When we get angry, at our spouse or at God, we tend to close down the lines of communication. Make an effort to hear what your spouse or God is saying.
Think you know a lot about your faith? Don’t keep it to yourself. Consider teaching a religious education class. Ideally you could do this as a team. If that’s not possible, the support spouse can review the lesson plans and advise.
(Spring Equinox) Today the amount of daylight equals the amount of darkness. Equality is good – in nature and marriage, BUT equality does not make light and dark the same. How are you most like your beloved? How most different?
(St. Joseph’s Day) St. Joseph is the patron saint of workers. Typically couples divide up work around the house according to time, skill, and interest. For a change of pace, try switching up jobs for a day. The work might not get done as efficiently but you’ll learn a lot.
“Let the one among you who is without sin be the first to throw a stone.” (John 8:7) One can’t be married without finding fault. It’s inevitable. Knowing our own faults, however, can help us be more tolerant of the sins of our spouse. Stop before you criticize.
(St. Patrick’s Day) St. Patrick is said to have explained the mystery of the Trinity by using the shamrock. Which person of the Trinity do you most identify with? Is there anything mysterious about your beloved that you are still trying to understand?
In making decisions about becoming parents it’s important to not just go on a whim or hearsay. Are you aware of the science behind Natural Family Planning? Check it out at the For Your Marriage website.
Are you and your spouse tired after a long week? Give each other the chance to vent for a few minutes, then focus on the positive and the time you can spend with each other this weekend.
Your mission today (should you accept it) is to laugh. You don’t have to be a joke teller or comedienne but laughing together is a marriage builder. Can’t think of anything funny? Exaggerate a foible you have.

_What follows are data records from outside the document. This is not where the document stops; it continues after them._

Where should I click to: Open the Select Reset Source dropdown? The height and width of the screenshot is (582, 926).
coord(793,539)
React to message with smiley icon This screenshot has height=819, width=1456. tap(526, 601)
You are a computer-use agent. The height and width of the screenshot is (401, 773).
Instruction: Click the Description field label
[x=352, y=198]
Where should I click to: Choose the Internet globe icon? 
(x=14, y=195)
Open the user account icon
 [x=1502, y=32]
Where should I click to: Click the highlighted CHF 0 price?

So you’ve got a good marriage. Great! You’re not reading these tips because you’re in trouble but because you want to keep it strong. A good way to invest in the next generation of marriages is to volunteer to do marriage preparation with engaged couples.

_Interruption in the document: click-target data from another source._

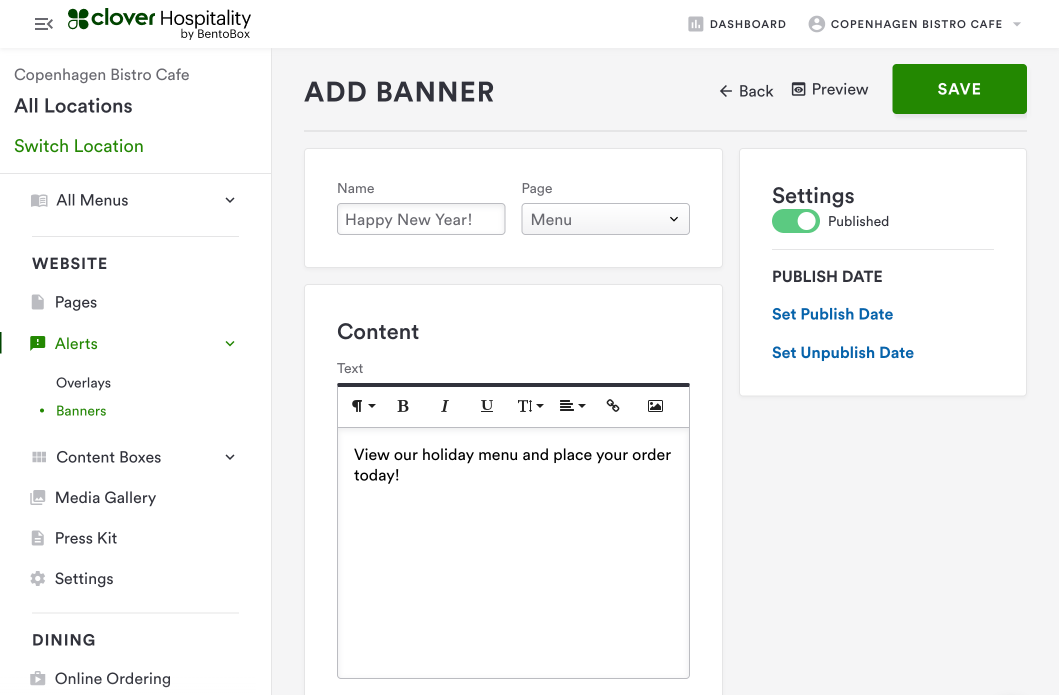Save the banner
The width and height of the screenshot is (1059, 695).
[x=959, y=89]
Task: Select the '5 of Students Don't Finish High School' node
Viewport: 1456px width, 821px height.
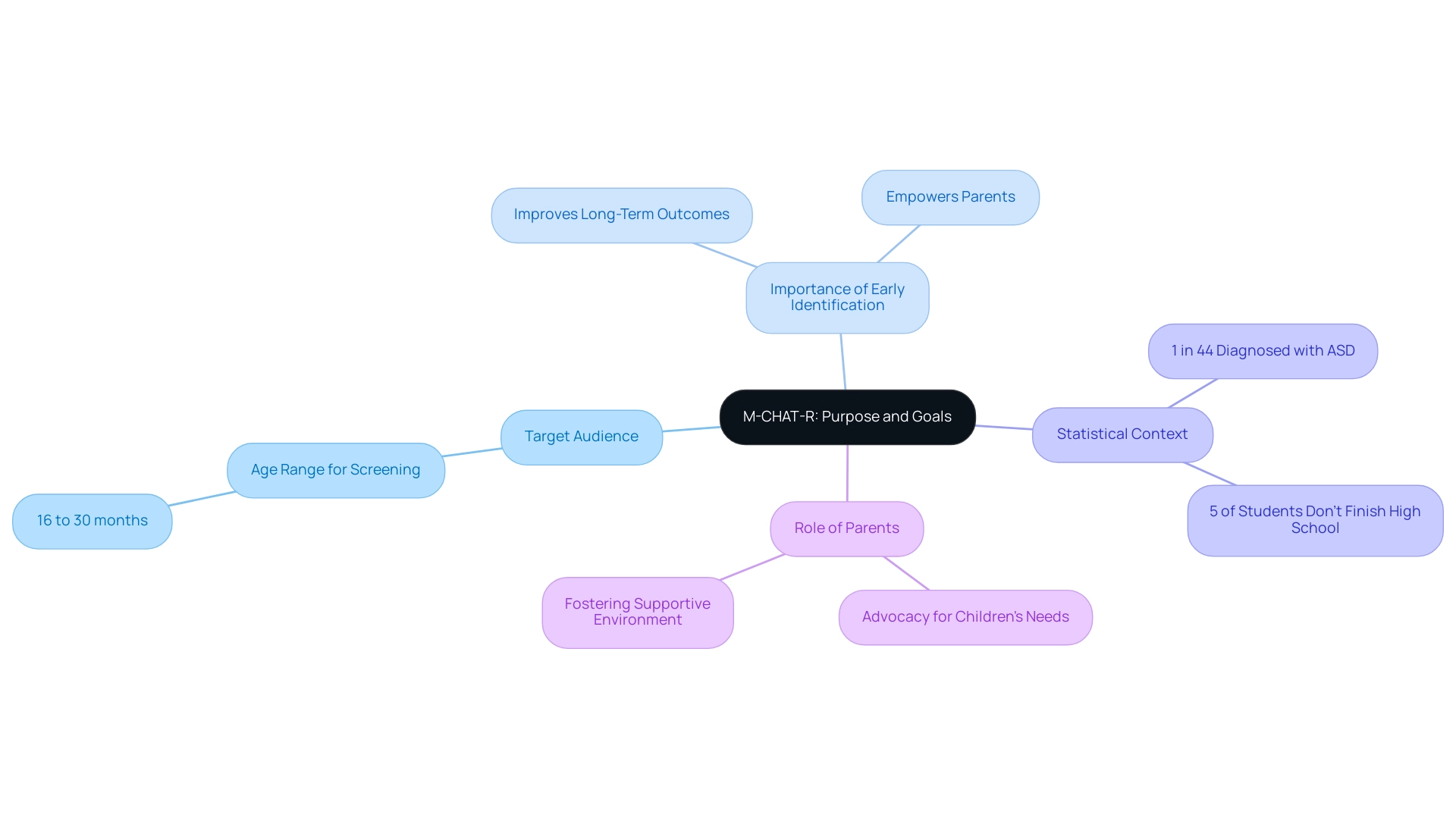Action: [x=1317, y=520]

Have a “Remembering Night.” Remember the first time you saw each other…Your first “date”… When you first realized this might be “the one.”…The night before your wedding. Share your feelings about each of these times.

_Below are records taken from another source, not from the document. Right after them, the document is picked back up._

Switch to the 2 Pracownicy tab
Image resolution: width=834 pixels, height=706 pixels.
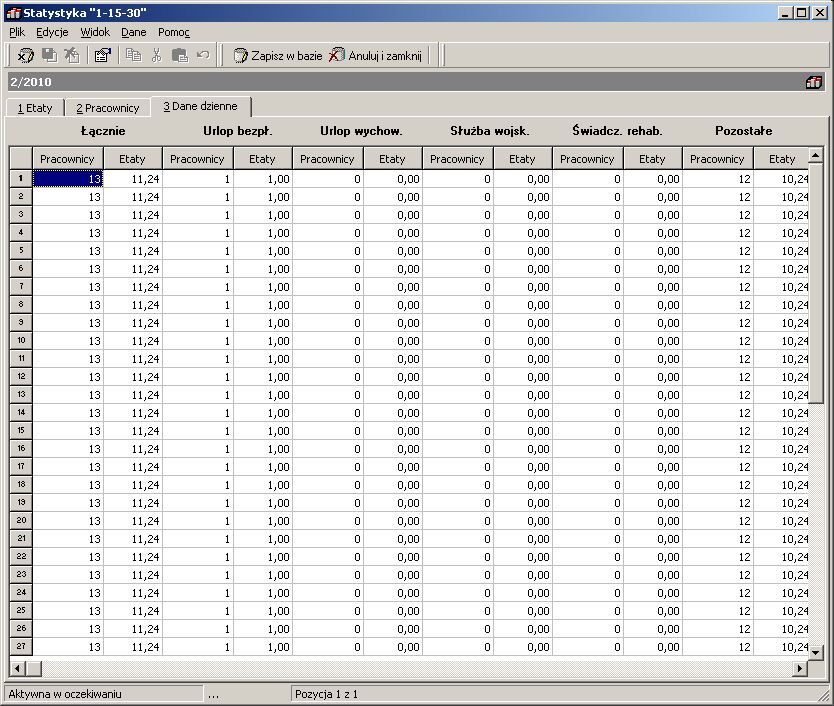click(107, 108)
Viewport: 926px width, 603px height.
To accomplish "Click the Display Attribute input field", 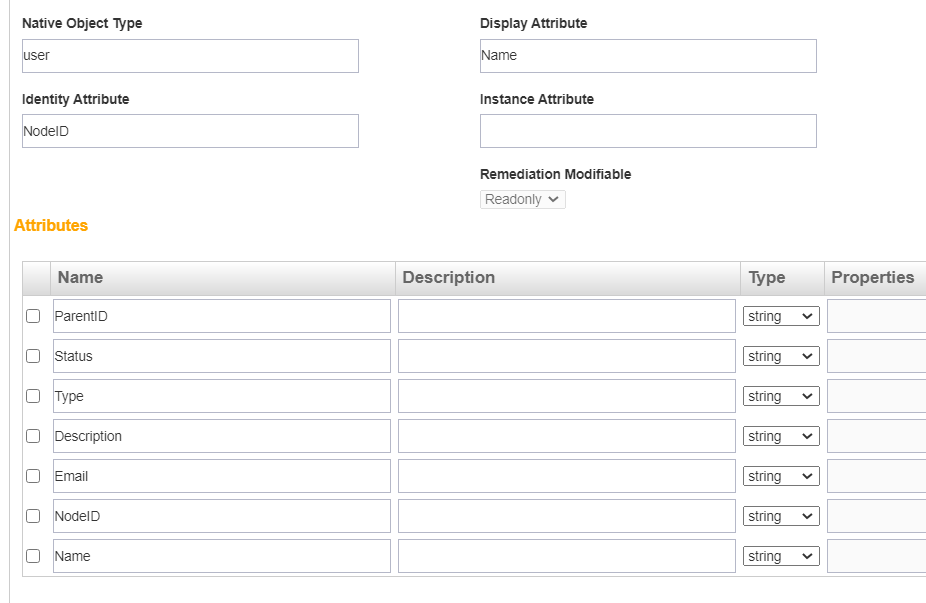I will click(x=648, y=56).
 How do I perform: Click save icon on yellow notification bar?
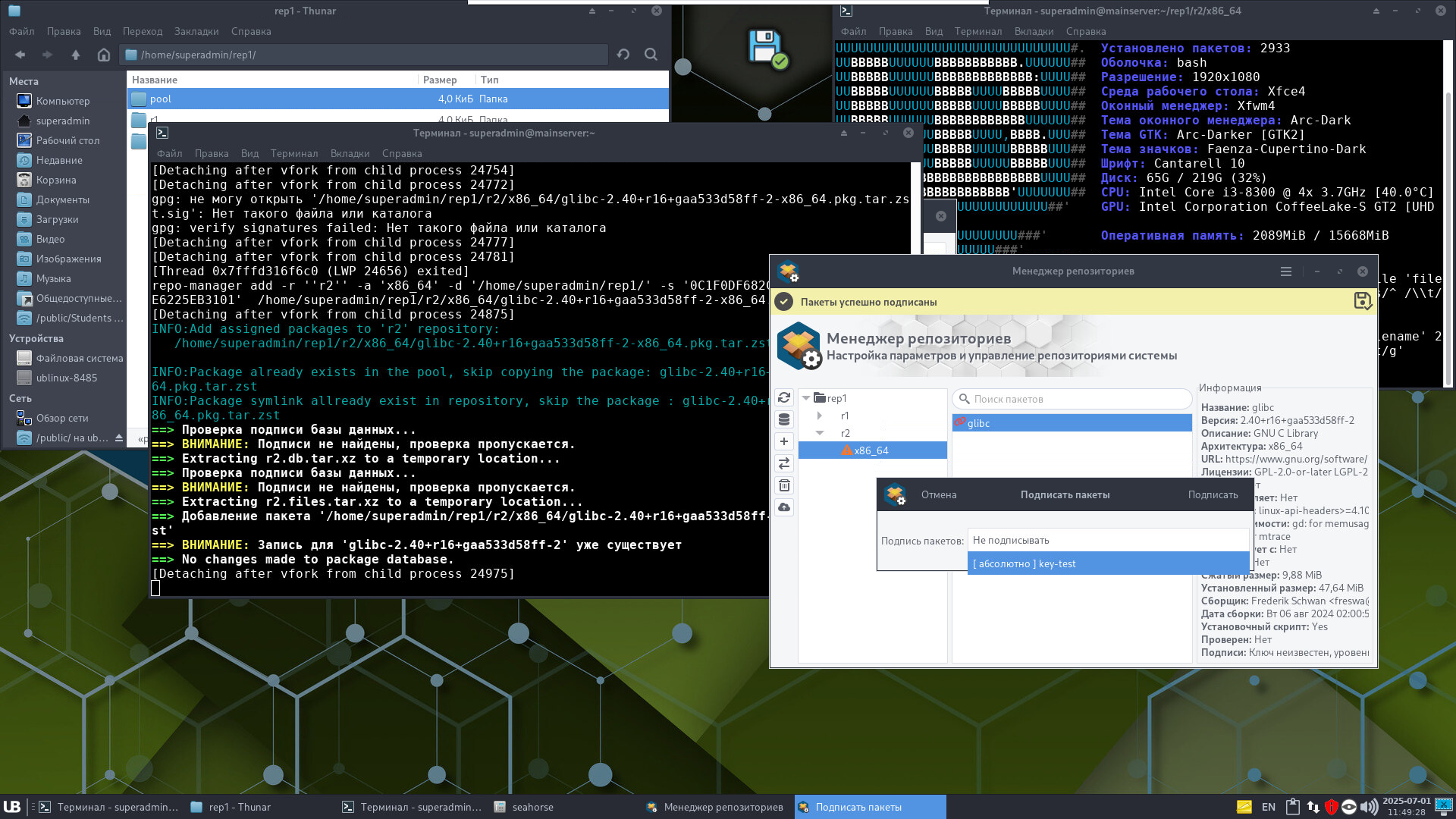coord(1362,301)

The spring wedding season is almost here. Do you know someone who’s getting married soon? Send a quick note or e-mail assuring them of your prayers.
“The Lord does not see as humans see.” (1 Samuel 16:7) As the saying goes, “Love is blind.” God and your beloved can see beauty beneath the surface. Beyond physical appearance or prowess what invisible gift do you see in your beloved?
What do you owe your kids? Toys? An allowance? A cell phone? No, these are extras to be granted, not entitlements. Food, clothing, shelter, safety, an education, time, and your love are essential. Spouses can often disagree on parenting practices like these. Take time to sort it out.
How long has it been since you had a real date with your beloved? This is the time of year when spirits lag. Christmas and Valentine’s Day have passed. The weather is gloomy. Plan a romantic pick-me-up.
When is self-care (pampering oneself) legitimate and when is it just selfish? Does your self-care interfere with the urgent need of your spouse or child? Does one of you claim to need it a lot more than the other? Try to be fair.